Abstract

Background Long-term outcome data of COVID-19 survivors are needed to assess additional care needs. Studies focus mainly on the first wave (W1), whilst data on patient outcome during the second wave (W2) are scarce.
Objective We aimed to identify differences in outcomes between W1 and W2, and potential implications of corticosteroid (CS) use.
Methods We included 306 adults (W1=126, W2=180) with moderate or severe COVID-19 admitted at Ghent University Hospital during W1 and W2 in a prospective observational study. Patients underwent clinical, radiological and functional assessment with Modified Medical Research Council (mMRC) Dyspnoea Scale, CT scan, 6-minute walking test, pulmonary function tests (PFT), muscle strength and Hospital Anxiety and Depression Scale at 3 months after discharge.
Results Significantly more patients reported a mMRC score ?2 in W2. DLCO was more reduced in W2 compared with W1 (35% vs. 21%, p=0.006). A lower DLCO correlated significantly with pre-existing lung disease, CS use, female sex, and longer hospital stay.
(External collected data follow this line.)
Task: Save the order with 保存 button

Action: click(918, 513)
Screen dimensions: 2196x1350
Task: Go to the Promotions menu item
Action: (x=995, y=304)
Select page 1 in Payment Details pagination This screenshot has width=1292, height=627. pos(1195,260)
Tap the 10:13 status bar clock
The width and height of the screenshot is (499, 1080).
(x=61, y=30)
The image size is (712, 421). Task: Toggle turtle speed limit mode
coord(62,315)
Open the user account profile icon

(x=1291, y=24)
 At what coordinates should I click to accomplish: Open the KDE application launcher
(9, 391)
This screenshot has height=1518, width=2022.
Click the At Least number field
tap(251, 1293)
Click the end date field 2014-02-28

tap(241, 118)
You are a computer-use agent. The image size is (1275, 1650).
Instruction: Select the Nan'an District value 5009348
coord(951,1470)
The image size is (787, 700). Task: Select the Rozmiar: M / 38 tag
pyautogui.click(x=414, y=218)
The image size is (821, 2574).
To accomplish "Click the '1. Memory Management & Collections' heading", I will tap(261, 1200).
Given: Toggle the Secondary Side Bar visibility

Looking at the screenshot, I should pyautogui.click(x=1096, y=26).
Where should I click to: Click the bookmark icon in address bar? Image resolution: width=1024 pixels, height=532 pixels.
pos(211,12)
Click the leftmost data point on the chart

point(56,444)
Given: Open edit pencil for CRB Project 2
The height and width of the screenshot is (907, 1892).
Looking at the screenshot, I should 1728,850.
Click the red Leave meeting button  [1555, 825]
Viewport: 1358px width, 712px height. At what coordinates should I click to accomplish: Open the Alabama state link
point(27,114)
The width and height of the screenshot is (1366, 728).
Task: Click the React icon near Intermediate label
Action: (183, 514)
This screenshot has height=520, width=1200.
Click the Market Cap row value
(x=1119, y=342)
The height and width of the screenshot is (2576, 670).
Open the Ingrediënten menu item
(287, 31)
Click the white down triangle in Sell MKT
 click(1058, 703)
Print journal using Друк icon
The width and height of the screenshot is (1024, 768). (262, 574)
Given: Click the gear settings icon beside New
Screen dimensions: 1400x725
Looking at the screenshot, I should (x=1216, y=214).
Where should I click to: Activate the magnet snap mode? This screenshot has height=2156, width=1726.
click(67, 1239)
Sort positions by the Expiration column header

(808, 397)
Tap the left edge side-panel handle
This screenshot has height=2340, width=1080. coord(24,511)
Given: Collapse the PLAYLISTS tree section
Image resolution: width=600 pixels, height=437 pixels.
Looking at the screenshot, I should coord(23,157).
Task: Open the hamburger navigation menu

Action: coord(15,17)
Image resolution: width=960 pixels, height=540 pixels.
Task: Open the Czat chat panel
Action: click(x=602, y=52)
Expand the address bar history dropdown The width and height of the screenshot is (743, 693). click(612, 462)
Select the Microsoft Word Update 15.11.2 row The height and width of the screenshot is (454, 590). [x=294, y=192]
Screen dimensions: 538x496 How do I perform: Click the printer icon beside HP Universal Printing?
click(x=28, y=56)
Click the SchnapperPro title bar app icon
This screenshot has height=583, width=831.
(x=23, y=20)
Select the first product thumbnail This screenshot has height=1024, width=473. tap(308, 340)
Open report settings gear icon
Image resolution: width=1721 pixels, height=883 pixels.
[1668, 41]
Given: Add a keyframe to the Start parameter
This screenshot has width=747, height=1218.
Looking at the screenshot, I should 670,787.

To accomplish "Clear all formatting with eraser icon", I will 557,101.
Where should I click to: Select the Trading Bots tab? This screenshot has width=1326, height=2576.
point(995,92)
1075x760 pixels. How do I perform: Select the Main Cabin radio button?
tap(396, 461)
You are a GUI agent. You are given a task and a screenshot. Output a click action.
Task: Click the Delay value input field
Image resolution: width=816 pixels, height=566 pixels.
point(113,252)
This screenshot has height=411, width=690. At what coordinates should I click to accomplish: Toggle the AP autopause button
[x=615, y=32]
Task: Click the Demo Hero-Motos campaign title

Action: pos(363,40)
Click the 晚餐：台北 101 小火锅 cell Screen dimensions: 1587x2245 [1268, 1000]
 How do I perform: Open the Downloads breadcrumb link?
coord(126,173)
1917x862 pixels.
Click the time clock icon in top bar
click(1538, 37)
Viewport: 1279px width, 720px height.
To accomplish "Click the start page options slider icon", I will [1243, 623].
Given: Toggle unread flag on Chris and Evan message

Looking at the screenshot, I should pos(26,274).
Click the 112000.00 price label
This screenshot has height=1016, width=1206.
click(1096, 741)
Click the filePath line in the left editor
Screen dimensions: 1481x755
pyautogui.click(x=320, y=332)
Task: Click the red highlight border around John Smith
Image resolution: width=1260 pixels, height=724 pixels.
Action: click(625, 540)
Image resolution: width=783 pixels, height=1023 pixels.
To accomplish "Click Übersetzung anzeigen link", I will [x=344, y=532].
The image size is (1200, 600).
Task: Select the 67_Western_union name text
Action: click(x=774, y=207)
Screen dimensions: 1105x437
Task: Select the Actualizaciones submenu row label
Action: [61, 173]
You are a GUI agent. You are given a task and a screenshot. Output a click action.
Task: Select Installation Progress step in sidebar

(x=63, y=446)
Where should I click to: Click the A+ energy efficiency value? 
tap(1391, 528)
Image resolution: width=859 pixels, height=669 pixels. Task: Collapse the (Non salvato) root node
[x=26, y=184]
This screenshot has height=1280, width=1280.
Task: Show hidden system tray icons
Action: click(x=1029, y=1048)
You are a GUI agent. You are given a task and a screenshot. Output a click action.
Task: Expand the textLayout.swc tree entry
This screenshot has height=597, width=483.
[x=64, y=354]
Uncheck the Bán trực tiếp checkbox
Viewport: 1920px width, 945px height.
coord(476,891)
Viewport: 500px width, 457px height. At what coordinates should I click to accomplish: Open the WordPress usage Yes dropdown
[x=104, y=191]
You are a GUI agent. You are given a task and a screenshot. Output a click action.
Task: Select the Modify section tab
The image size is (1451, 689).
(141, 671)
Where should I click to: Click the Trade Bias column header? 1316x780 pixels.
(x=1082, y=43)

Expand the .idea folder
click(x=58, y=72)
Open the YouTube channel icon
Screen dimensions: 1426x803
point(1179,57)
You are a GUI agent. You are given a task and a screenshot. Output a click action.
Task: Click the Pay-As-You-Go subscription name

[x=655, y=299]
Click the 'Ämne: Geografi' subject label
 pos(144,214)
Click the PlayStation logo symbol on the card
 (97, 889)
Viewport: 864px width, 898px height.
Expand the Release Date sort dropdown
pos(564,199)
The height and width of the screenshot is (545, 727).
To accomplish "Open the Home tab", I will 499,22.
No difference in CT severity score was seen. Quadriceps strength was <70% predicted in up to 80% of patients without a significant difference between W1 and W2. The use of CS predicted a worse hand grip strength (HGS). A significantly higher anxiety score (?8) was found in the severe group of W2 (32% vs. 11% in W1) with depression scale results representing the same trend.
Conclusion Overall, patients in W2 suffered more persistent symptoms and impaired PFT at follow-up. However, for both severe COVID groups, outcomes were comparable except for anxiety score. In addition, CS use was associated with a lower DLCO and HGS.